- Directed by: Mauro Bolognini
- Written by: Pier Paolo Pasolini; Alberto Moravia; Marco Visconti;
- Produced by: Paul Graetz
- Starring: Jean Sorel; Lea Massari; Jeanne Valérie;
- Cinematography: Aldo Scavarda
- Edited by: Nino Baragli
- Music by: Piero Piccioni
- Production companies: Euro International Films; Produzioni Intercontinentali; Transcontinental Films;
- Distributed by: Euro International Films (Italy); Variety Distribution (Export);
- Release dates: 1960 (Italy); 4 January 1961 (France);
- Running time: 102/89/79 minutes
- Countries: Italy; France;
- Language: Italian

= From a Roman Balcony =

1960 Italian–French film

From a Roman Balcony (La giornata balorda, Ça s'est passé à Rome) is a 1960 Italian–French drama film directed by Mauro Bolognini. It is based on several stories by Alberto Moravia, who also co-wrote the screenplay with Pier Paolo Pasolini and Marco Visconti. The Italian theatrical release suffered several censorship problems, including the blocking of screenings, and a criminal complaint against director Bolognini and screenwriters Moravia and Pasolini.
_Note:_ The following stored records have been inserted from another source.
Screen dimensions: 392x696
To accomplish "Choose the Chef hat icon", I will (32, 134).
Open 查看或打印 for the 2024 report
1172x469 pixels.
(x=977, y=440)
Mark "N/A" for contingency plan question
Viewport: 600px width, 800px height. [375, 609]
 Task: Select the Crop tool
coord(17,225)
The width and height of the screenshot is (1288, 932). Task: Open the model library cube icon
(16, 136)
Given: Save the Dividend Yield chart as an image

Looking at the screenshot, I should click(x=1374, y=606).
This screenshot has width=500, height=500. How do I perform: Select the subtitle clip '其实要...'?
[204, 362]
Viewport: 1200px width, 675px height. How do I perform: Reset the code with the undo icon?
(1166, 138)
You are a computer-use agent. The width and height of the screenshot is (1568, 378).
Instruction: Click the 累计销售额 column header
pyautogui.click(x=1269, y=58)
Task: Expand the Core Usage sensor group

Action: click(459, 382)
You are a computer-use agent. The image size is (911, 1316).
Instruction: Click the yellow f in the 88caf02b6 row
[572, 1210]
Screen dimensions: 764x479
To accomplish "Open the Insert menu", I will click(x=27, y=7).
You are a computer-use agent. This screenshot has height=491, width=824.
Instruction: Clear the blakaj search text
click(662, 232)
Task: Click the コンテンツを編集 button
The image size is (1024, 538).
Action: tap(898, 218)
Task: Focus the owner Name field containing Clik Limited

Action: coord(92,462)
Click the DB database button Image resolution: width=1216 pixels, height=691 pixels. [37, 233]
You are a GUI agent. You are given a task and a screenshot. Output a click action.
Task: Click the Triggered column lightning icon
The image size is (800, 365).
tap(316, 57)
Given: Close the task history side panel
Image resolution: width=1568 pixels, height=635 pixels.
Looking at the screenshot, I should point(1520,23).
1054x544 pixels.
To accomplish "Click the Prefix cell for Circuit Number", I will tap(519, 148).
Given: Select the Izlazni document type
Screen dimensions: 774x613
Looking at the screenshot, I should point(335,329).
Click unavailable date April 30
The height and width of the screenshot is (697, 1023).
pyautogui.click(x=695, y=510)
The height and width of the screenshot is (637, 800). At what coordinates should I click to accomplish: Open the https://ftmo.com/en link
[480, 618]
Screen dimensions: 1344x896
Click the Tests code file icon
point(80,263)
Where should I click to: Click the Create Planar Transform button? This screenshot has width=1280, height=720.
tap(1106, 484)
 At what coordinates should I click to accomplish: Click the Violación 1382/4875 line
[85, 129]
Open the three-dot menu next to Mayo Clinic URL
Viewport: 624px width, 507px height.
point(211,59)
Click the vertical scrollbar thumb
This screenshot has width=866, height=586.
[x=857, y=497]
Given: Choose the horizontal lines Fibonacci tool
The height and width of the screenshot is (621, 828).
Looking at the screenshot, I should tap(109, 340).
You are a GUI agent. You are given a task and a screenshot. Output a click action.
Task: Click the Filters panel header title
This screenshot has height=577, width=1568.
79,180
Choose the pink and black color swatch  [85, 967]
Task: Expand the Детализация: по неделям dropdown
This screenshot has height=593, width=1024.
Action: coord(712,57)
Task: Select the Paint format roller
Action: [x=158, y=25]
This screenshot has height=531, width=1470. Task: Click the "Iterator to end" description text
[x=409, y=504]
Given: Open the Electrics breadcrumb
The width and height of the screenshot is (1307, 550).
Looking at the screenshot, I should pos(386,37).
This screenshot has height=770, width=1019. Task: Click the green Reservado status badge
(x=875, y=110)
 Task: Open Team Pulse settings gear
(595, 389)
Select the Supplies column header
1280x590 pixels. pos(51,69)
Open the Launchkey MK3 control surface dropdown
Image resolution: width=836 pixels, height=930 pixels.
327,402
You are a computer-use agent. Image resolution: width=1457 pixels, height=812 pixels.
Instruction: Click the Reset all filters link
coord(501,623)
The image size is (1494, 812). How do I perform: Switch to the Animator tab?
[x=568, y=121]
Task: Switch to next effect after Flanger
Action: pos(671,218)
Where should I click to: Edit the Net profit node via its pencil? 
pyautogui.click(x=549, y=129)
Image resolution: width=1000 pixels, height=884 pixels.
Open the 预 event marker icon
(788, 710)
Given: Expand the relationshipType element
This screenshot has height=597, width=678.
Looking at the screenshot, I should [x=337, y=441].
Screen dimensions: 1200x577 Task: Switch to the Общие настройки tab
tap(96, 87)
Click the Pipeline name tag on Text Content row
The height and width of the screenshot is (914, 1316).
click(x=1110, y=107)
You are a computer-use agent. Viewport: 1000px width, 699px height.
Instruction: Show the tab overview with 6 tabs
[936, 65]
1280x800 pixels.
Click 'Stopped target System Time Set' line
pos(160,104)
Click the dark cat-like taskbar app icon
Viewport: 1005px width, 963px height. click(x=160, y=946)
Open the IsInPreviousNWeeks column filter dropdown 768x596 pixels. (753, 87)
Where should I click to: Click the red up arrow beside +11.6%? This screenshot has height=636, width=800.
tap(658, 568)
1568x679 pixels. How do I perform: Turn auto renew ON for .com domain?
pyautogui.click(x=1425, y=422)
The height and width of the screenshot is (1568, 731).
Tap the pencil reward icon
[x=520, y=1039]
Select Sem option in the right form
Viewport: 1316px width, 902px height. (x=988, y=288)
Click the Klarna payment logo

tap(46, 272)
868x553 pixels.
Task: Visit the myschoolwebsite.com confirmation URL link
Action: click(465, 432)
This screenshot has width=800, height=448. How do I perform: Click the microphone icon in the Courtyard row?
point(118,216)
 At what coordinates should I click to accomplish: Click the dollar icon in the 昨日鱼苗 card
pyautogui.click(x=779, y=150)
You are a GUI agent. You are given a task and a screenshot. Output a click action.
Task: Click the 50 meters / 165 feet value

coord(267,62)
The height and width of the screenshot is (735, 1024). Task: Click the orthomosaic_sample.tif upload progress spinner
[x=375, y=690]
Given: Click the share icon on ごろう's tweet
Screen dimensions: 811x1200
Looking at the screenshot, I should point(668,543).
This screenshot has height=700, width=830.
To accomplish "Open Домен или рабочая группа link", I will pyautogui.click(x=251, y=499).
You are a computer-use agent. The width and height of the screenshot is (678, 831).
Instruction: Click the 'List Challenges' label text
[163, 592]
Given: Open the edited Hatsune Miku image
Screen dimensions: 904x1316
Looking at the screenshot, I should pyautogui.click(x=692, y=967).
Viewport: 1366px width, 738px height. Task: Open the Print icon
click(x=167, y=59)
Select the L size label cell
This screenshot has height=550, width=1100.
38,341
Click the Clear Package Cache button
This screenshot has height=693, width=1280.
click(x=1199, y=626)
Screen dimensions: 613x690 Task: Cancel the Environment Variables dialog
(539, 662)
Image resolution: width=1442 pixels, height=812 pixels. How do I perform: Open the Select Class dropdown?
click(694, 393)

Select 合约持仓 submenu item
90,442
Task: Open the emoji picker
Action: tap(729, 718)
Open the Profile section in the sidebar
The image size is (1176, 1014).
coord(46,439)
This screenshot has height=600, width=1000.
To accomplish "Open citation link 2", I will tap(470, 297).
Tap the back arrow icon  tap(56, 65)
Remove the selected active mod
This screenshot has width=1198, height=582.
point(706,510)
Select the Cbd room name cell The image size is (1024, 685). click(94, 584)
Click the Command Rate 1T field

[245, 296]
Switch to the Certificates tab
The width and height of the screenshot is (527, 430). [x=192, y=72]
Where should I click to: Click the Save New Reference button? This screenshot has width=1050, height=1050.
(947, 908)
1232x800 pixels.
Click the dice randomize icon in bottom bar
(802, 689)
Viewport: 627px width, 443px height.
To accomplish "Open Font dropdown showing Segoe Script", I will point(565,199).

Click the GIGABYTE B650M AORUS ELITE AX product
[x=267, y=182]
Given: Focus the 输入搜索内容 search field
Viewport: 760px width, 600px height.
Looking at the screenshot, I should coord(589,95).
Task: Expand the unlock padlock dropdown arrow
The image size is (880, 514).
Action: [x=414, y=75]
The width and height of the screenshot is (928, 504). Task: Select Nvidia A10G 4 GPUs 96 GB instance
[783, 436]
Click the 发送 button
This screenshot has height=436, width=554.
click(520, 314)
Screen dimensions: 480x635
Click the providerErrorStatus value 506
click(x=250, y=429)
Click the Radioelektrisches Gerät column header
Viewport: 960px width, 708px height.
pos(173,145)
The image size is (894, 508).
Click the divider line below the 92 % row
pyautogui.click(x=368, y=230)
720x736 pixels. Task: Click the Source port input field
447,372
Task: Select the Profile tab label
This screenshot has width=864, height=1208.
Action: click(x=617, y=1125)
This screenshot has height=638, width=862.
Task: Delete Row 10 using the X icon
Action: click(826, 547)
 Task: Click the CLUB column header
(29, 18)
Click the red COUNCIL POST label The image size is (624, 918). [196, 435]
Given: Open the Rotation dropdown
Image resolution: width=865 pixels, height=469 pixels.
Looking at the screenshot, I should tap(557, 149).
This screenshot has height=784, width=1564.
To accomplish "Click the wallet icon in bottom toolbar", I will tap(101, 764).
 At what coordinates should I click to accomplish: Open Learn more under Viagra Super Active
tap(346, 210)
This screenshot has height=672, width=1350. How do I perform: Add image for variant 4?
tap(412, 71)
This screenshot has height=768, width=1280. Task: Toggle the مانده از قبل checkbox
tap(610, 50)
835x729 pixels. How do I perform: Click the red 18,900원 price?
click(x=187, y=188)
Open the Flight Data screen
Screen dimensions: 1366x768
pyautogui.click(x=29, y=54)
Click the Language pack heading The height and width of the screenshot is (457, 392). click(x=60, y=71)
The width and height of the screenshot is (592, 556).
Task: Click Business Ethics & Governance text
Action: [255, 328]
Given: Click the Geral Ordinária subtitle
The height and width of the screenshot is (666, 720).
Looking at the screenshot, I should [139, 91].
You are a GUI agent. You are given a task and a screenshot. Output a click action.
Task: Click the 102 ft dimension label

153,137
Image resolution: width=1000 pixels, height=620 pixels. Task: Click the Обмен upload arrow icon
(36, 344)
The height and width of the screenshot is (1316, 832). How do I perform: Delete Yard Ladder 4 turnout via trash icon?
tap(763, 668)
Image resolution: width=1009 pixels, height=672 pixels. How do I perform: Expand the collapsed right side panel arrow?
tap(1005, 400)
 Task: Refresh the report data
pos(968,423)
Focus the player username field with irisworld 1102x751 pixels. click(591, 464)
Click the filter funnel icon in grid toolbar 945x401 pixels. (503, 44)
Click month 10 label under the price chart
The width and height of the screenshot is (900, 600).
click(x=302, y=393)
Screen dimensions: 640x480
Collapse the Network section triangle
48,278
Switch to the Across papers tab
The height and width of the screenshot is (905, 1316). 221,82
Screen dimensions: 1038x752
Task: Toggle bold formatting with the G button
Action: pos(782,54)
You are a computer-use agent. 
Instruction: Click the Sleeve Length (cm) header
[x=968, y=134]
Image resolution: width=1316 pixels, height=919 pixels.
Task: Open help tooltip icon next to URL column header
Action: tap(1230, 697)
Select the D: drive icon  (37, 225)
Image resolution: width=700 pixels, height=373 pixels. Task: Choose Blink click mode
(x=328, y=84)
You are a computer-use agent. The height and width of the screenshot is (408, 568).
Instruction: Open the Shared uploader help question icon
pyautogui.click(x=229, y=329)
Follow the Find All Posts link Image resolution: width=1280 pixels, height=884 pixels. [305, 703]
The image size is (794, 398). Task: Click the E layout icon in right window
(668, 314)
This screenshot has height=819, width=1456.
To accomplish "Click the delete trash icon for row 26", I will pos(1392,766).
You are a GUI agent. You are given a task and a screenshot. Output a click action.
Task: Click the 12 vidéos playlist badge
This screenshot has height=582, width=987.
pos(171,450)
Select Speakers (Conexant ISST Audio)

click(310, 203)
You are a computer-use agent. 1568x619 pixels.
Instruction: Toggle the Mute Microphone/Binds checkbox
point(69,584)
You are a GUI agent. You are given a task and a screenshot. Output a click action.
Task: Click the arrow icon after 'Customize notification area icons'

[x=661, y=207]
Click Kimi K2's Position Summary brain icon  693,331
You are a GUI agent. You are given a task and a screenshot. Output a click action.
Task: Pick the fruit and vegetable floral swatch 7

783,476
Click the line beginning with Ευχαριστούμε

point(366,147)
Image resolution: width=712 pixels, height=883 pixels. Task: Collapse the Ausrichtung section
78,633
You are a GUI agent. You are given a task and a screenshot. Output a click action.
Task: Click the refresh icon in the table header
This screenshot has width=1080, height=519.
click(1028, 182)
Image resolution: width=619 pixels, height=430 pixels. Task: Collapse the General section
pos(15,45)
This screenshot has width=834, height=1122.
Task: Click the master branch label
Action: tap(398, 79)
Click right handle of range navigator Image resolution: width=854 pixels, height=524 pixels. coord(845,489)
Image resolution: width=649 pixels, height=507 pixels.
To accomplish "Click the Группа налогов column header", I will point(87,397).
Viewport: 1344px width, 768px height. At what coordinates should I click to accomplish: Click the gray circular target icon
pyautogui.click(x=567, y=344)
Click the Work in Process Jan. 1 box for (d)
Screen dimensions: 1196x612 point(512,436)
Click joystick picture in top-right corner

The film was also shown under the alternate English titles Pickup in Rome, A Crazy Day and Love is a Day's Work.

==Plot==
Davide, a twenty-year-old living in the Roman suburbs, and his girlfriend Ivana have just become parents of a young son. Blamed by both his and Ivana's mother for his idle and irresponsible ways, Davide starts out to look for a day job. On his way, he meets his former girlfriend Marina, who in her own words now works as a "manicure", but is actually a prostitute. After a short sexual encounter, Marina helps him blackmail her client Moglie into giving Davide a job, which consists simply in accompanying driver Carpiti who carries out various tasks for shady industrialist Romani. On their way, the two men cheat prostitute Sabina out of her money, before meeting with their customer. Freya, Romani's mistress, takes an interest in Davide and, after sending Carpiti away under a pretense, sleeps with Davide at the beach. Afterwards, she gives him 50,000 lire which will help Davide acquire a steady job at a general market. Davide loses almost all of the money due to his inattentiveness, but manages to steal a precious ring from a corpse in an open casket. In the evening, he returns home to Ivana and her mother, bragging about his money and toying around with his young son.

==Cast==
- Jean Sorel as Davide
- Lea Massari as Freya
- Jeanne Valérie as Marina
- Rik Battaglia as Carpiti
- Valeria Ciangottini as Ivana
- Isabelle Corey as Sabina
- Paolo Stoppa as Moglie, book-keeper

==Censorship==
From a Roman Balcony, originally 102 minutes long, underwent several cuts. In September 1960, a version running 89 minutes was presented to the Ministero del turismo e dello spettacolo, Italy's film censorship board, which rated it as VM16 (not suitable for children under 16). In addition, the committee imposed the following scenes to be deleted, trimming the film to 83 minutes: 1) the scene in which Davide and Marina hug each other in the room where the dead body lies (reel 4); 2) the scene on the terrace, in which Marina offers herself to David taking off her shirt (reel 5); 3) the scene in the woods, in which David and Freja lie on the ground and he starts undressing; 4) The scene where they remain lying next to each other after sexual intercourse must be shortened; 5) in the song the following sentence must be deleted: "... if your mother is a prostitute you are the daughter of a bitch... (page 8)"; 6) the following sentences must be deleted: Freja: "... you like women of your same age or prostitutes?", Davide: "... well, after I paid the prostitutes, how am I going to find the other women... usually prostitutes (page 74)." Further cuts were imposed in May 1961, resulting in a running time of 79 minutes. For the film's 1977 TV screening, the film was reviewed again and approved in a 79 minutes long version.

==Reception==
In his review for La Stampa, critic Leo Pestelli emphasised Bolognini's "attentive" direction, Moravia's and Pasolini's "cinematic" writing and (with the exception of Lea Massari) the "fiery" cast. The Segnalazioni cinematografiche, although approving of the acting and cinematography, found the film "fragmented and discontinuous" and the direction "solely aimed at achieving certain effects".

==Legacy==
From a Roman Balcony was repeatedly screened at the Cinémathèque française between 2010 and 2019 in a 89 minutes running French version.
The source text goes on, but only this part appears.